What to work on:
Check each line of the data below for the string "showing". Then give the number of lines that have it, without anything else.

Records from a collection
===============
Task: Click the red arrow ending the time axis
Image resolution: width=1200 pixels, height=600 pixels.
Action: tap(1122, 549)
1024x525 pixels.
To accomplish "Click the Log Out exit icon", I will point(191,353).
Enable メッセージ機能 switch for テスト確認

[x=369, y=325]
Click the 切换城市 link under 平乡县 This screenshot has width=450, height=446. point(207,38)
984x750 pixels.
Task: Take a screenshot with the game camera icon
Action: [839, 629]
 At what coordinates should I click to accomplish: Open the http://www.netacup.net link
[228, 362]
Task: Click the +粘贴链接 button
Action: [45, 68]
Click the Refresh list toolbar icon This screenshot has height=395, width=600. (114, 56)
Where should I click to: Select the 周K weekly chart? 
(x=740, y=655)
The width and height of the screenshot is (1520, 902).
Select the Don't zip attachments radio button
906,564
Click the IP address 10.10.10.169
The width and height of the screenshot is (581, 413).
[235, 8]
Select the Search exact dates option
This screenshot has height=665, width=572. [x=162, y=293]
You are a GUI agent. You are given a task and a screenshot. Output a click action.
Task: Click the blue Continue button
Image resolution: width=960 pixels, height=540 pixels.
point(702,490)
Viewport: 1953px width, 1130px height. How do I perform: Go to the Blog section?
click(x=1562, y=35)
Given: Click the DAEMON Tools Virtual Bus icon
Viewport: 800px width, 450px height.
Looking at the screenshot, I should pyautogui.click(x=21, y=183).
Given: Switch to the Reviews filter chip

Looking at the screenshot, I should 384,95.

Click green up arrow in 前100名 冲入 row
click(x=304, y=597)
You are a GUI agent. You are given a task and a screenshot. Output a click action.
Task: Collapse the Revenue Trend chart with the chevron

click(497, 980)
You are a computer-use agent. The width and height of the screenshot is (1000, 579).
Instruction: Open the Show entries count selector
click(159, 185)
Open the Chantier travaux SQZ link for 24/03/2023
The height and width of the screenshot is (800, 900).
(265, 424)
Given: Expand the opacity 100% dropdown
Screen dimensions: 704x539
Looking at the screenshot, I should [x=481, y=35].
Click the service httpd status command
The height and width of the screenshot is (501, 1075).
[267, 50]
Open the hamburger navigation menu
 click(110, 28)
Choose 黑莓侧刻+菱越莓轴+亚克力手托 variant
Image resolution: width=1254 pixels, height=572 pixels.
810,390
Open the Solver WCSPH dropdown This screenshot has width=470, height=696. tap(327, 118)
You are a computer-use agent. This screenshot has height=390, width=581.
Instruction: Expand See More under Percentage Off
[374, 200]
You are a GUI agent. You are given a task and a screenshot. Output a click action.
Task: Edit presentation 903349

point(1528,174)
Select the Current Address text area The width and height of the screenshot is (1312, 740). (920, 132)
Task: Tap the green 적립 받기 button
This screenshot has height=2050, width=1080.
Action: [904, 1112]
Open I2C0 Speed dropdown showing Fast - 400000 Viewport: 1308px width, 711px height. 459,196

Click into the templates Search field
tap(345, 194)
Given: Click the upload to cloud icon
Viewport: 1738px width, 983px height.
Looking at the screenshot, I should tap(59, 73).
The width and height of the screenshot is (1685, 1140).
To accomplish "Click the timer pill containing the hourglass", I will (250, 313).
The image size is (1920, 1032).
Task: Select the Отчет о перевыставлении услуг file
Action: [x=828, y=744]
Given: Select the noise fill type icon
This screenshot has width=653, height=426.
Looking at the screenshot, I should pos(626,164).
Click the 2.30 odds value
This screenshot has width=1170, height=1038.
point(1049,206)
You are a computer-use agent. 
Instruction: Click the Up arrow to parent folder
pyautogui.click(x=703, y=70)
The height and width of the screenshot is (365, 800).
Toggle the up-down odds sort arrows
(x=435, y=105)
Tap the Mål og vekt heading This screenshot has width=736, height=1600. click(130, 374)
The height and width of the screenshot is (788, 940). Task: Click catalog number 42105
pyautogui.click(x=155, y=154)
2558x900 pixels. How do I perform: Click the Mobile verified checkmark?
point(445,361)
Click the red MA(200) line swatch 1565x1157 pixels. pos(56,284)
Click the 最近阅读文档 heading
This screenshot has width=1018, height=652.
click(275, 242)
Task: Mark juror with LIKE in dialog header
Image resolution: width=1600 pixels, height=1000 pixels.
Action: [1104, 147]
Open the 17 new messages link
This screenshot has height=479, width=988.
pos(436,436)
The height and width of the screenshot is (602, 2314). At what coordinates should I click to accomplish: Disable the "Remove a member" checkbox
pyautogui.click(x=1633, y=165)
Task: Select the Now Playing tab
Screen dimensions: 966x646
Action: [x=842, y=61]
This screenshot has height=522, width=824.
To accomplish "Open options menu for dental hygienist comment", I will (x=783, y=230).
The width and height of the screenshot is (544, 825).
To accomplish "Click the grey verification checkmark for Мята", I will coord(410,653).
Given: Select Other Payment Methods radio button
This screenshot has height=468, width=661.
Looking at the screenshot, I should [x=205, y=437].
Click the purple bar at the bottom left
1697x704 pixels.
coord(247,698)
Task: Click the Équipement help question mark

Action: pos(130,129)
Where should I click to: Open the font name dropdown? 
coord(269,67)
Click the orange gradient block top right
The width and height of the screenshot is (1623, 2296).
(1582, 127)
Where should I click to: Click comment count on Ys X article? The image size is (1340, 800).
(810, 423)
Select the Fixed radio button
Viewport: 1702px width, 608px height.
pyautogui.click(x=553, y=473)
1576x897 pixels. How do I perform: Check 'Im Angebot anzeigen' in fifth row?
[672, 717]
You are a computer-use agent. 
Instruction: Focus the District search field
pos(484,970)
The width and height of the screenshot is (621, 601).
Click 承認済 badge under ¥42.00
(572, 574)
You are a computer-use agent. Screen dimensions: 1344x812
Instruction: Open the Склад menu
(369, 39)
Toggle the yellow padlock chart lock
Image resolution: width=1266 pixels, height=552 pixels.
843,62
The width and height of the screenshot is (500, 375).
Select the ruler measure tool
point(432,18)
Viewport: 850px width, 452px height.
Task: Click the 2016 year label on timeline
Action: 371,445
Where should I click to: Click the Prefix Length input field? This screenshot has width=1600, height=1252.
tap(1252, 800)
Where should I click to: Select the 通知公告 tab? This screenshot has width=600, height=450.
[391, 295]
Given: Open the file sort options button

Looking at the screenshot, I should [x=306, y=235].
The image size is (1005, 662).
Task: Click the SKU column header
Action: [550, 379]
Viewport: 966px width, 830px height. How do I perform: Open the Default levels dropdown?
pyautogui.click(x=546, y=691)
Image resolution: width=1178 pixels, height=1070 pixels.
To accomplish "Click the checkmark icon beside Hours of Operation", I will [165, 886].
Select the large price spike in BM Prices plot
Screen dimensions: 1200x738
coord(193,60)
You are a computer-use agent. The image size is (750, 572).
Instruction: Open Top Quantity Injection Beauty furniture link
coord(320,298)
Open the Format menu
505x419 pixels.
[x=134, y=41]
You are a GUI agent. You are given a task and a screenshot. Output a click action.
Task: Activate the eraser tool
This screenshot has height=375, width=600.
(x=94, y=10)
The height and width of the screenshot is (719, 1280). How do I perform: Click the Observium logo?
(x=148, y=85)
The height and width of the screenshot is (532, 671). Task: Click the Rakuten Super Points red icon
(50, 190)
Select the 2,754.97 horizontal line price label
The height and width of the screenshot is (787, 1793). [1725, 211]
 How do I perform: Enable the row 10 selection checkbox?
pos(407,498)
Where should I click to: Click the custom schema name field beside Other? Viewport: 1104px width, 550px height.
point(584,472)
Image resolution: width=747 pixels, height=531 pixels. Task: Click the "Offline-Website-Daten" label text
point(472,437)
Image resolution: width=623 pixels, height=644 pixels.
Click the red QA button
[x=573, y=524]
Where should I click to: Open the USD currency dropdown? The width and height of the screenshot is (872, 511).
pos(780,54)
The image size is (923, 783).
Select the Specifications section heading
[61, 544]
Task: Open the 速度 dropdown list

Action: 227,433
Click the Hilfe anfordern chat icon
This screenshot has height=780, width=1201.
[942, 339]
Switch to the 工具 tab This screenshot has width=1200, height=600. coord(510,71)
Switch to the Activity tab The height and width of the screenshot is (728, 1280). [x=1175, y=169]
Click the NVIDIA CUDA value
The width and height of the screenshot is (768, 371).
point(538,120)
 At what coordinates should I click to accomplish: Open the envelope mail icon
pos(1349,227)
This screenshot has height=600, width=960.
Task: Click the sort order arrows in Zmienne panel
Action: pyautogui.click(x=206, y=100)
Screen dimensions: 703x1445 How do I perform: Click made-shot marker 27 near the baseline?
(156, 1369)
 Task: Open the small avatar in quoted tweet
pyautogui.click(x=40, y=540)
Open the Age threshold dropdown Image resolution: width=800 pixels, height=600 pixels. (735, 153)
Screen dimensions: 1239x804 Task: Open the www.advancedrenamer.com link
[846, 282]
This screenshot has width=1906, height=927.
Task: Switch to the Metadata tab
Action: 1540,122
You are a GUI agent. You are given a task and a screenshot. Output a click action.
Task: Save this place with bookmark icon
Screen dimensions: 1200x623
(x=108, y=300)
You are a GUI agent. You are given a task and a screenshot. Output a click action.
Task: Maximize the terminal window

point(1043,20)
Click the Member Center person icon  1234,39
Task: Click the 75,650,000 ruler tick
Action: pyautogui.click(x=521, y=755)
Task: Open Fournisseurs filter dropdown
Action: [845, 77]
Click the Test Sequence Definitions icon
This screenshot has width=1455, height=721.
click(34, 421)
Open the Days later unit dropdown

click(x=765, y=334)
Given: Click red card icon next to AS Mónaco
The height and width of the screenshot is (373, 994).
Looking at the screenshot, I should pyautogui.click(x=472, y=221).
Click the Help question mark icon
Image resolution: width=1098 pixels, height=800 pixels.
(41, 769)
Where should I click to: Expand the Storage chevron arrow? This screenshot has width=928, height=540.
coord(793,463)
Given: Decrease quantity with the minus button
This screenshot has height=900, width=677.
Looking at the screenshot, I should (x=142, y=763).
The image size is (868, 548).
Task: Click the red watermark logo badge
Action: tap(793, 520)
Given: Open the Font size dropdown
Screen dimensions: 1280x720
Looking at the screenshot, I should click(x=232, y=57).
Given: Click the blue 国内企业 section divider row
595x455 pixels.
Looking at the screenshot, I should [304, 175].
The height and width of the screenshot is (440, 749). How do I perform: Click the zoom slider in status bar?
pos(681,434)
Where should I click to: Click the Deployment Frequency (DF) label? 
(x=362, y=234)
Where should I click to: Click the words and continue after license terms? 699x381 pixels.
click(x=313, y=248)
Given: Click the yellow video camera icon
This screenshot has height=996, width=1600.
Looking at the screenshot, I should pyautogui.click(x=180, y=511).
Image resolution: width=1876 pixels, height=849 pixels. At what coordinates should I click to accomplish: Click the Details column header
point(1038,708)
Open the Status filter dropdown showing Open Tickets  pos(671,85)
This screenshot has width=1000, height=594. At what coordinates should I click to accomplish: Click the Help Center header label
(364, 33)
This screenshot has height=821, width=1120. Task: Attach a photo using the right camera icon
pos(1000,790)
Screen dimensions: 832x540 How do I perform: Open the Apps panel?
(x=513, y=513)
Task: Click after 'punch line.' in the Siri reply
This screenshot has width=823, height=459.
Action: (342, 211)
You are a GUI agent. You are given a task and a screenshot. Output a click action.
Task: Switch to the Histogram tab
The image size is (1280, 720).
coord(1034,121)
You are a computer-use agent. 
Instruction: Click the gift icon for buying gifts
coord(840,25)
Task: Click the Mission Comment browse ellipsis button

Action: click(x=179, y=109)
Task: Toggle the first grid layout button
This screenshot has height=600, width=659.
===============
Result of the exercise:
2